The TF1 television channel that produces The Voice made clear they found her remaining on the show untenable. “Despite the sincere apologies, the atmosphere remained too tense. We hope her decision and the words she used will help ease the tensions,” a channel spokesperson said.

The National Bureau for Vigilance Against Anti-Semitism, or BNVCA, joined many other anti-racism groups in condemning Ibtissem and demanding she be taken off the air.

“The candidate’s beauty and charm, her talent, must not in any way serve as a pretext for the television channel,” the organization said in a statement. “Mennel cannot serve as a role model for uninformed fans. She is not a good role model, she is not a good choice, she is dangerous.”

Others openly supported her.

Saïd Benmouffolk, a philosophy teacher at Codorcet de Limay high school, published an op-ed in Libération in which he voiced support for Mennel.

“We learn that she tweeted stupid ideas with conspiratorial orientations. Exactly what the majority of teachers in France heard in their classrooms after the attacks, in 2015 and 2016. No more, no less. Like all of us, Mennel is a child of her times. Youth doesn’t excuse anything, but it at least grants [her] the right to make mistakes. So she asked for forgiveness. She clearly condemned terrorism, but it wasn’t enough. She may say that she loves France, her country. She may regret the thoughtless remarks. It will never be enough. Because we don’t want to see her anymore. She must fade away, disappear, ‘pay’ [for what she’s done].”
Activist Samia Hathroubi also voiced her support. “How do we explain our leniency towards other artists who may have made the same comments, when we are so uncompromising with this young woman who became, in less than a few days, public enemy number 1? For all the young Mennels to come, we have a duty to speak the truth. A duty to raise our voices, because our silence will not save us.”
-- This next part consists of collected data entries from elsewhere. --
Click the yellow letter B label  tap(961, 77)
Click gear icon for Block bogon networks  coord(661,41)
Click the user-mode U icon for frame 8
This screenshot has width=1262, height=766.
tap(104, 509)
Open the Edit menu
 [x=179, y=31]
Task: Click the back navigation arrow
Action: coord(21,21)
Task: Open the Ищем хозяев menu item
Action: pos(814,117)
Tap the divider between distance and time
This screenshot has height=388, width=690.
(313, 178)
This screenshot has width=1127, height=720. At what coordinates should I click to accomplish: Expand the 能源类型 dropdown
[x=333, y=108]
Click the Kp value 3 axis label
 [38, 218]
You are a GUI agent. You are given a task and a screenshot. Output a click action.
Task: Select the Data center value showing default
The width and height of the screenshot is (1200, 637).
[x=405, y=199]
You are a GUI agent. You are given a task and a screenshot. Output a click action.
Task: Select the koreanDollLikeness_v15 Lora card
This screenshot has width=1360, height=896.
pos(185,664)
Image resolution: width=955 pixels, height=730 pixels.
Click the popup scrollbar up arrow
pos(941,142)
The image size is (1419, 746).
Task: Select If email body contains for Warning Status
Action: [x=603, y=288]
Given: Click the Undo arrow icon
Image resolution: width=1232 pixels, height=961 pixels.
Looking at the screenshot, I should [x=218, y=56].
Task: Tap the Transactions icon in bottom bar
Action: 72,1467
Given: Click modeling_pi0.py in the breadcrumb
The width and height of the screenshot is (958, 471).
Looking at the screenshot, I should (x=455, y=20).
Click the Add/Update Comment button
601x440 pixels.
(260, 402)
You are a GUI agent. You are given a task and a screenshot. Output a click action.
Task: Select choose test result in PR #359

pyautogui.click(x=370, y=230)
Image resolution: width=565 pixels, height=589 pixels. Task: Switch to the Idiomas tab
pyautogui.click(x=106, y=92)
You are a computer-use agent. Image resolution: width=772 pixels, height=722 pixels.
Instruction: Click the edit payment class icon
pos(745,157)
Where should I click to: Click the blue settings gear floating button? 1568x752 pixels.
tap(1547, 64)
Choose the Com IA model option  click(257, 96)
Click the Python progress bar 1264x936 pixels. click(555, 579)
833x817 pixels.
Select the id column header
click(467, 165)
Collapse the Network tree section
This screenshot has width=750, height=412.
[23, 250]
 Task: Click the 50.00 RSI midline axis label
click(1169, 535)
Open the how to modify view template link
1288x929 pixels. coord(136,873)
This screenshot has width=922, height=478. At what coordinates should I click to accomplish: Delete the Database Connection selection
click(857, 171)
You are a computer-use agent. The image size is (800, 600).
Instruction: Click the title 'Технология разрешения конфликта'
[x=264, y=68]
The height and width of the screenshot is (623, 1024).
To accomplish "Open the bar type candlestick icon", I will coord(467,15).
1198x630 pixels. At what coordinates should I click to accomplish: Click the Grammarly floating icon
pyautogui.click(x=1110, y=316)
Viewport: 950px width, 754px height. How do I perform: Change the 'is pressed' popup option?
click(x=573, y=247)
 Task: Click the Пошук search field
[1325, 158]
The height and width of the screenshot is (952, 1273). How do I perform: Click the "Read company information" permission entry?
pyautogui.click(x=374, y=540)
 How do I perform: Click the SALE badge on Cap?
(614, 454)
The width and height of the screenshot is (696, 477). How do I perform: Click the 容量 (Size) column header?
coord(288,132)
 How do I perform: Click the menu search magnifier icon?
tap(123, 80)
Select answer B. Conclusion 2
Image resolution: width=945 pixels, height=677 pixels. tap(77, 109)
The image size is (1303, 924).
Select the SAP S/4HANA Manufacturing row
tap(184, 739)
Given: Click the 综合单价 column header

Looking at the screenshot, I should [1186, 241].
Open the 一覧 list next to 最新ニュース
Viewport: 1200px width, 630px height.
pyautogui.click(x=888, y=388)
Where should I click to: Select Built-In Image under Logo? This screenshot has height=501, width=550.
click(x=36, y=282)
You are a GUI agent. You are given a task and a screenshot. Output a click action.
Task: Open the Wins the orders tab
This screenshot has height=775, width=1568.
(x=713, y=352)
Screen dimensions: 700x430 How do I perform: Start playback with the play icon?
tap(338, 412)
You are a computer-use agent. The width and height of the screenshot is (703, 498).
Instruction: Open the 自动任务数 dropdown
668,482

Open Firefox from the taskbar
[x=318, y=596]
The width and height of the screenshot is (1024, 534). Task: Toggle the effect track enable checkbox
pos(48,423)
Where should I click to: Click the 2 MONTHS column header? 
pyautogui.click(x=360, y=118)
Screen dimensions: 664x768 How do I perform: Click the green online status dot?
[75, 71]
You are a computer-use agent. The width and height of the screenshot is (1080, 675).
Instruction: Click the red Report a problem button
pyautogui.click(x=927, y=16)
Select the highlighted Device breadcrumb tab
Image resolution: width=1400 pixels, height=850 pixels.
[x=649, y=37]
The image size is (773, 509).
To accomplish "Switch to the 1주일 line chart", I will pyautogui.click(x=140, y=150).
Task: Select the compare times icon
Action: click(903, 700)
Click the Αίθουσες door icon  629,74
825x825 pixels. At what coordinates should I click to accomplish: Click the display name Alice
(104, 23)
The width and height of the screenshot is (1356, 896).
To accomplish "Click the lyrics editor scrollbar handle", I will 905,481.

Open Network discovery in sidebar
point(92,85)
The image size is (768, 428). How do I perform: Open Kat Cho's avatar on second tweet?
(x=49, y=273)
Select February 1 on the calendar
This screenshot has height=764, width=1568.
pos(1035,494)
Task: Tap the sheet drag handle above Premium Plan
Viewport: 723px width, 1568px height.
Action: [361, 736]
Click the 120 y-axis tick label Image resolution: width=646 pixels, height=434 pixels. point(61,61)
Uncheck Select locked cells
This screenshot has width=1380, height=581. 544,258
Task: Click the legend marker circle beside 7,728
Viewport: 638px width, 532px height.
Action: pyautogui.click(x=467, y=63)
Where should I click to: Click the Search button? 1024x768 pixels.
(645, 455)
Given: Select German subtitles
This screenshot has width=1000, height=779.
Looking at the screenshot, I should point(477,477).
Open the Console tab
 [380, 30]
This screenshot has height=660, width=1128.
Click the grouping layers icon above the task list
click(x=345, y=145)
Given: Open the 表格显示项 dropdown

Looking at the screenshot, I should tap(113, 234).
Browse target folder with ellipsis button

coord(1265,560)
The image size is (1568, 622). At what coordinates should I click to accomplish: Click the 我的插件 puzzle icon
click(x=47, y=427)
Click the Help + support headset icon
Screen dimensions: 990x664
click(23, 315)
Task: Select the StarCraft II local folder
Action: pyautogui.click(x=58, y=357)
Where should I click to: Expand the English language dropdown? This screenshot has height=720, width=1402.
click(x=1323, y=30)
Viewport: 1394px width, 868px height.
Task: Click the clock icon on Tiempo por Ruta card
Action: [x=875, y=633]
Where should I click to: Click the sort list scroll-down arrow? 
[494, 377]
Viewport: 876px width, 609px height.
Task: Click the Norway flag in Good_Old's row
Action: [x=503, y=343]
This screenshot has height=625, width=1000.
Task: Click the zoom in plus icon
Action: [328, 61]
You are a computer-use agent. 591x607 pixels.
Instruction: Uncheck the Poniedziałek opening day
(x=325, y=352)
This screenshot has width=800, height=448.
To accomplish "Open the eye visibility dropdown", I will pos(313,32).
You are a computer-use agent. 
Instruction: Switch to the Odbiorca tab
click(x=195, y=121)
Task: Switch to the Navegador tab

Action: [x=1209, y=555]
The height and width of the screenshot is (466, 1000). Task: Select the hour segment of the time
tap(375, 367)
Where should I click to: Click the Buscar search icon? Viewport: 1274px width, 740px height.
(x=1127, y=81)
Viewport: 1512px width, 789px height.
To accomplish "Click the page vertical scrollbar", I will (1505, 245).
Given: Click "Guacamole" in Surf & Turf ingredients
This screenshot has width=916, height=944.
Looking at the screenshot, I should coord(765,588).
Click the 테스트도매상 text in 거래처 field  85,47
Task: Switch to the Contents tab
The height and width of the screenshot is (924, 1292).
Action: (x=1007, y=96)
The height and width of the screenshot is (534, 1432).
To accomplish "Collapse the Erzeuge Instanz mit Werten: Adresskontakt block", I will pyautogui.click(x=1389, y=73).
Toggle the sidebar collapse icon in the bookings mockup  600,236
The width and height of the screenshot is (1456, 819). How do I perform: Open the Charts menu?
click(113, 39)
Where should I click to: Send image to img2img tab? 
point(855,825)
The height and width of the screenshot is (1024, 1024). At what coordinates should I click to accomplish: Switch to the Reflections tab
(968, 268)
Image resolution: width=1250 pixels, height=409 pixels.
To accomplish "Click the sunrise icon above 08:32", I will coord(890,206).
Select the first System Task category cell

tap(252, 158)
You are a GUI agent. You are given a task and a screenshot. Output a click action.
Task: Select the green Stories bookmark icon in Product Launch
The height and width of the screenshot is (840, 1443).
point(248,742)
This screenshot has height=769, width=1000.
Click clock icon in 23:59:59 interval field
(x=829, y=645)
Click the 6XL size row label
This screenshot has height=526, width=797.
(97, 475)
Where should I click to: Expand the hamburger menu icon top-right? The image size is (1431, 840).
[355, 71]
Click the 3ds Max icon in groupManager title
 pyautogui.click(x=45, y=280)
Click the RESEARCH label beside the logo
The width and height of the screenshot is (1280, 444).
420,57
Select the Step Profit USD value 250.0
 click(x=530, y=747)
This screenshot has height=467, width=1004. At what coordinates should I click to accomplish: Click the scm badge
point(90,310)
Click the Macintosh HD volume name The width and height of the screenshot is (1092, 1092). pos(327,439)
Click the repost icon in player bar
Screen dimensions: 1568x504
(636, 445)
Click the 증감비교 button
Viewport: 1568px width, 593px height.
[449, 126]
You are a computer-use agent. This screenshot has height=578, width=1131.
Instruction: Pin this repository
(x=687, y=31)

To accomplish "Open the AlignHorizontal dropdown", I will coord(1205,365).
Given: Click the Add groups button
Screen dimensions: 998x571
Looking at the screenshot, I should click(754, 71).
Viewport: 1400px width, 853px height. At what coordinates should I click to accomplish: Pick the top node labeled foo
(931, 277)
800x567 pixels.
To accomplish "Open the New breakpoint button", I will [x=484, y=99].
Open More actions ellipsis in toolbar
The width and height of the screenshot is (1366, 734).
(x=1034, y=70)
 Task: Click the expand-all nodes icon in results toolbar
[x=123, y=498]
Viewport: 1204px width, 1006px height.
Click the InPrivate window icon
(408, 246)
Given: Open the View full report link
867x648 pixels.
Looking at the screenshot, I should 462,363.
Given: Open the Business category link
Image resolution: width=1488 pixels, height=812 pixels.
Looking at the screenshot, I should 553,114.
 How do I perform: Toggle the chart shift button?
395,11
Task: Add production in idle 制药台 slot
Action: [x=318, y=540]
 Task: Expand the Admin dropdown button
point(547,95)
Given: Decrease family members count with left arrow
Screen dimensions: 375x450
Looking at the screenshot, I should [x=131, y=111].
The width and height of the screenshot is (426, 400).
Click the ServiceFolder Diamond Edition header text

Henda Ayari, a French feminist and author who grew up in a Muslim family, said L’Affaire Mennel indicates an eagerness in the French media and beyond to seek the semblance of tolerance rather than the real thing.

“Wearing a veil does not make one a saint, modesty needs no veil, beauty needs no pretty face to shine, external beauty does not mean internal one. Never rely on appearances, they’re deceiving,” Ayari wrote on Twitter.

Speaking on the RMC radio state, Ahmet Ogras, president of the French Council of the Muslim Faith, said that the young singer’s departure from the show was a “waste.” “She has a personal belief…of course the tweets shocked us, but she apologized. It’s a waste.  We must continue, we must continue to respect dialogue. We shouldn’t hesitate to talk and discuss,” he said.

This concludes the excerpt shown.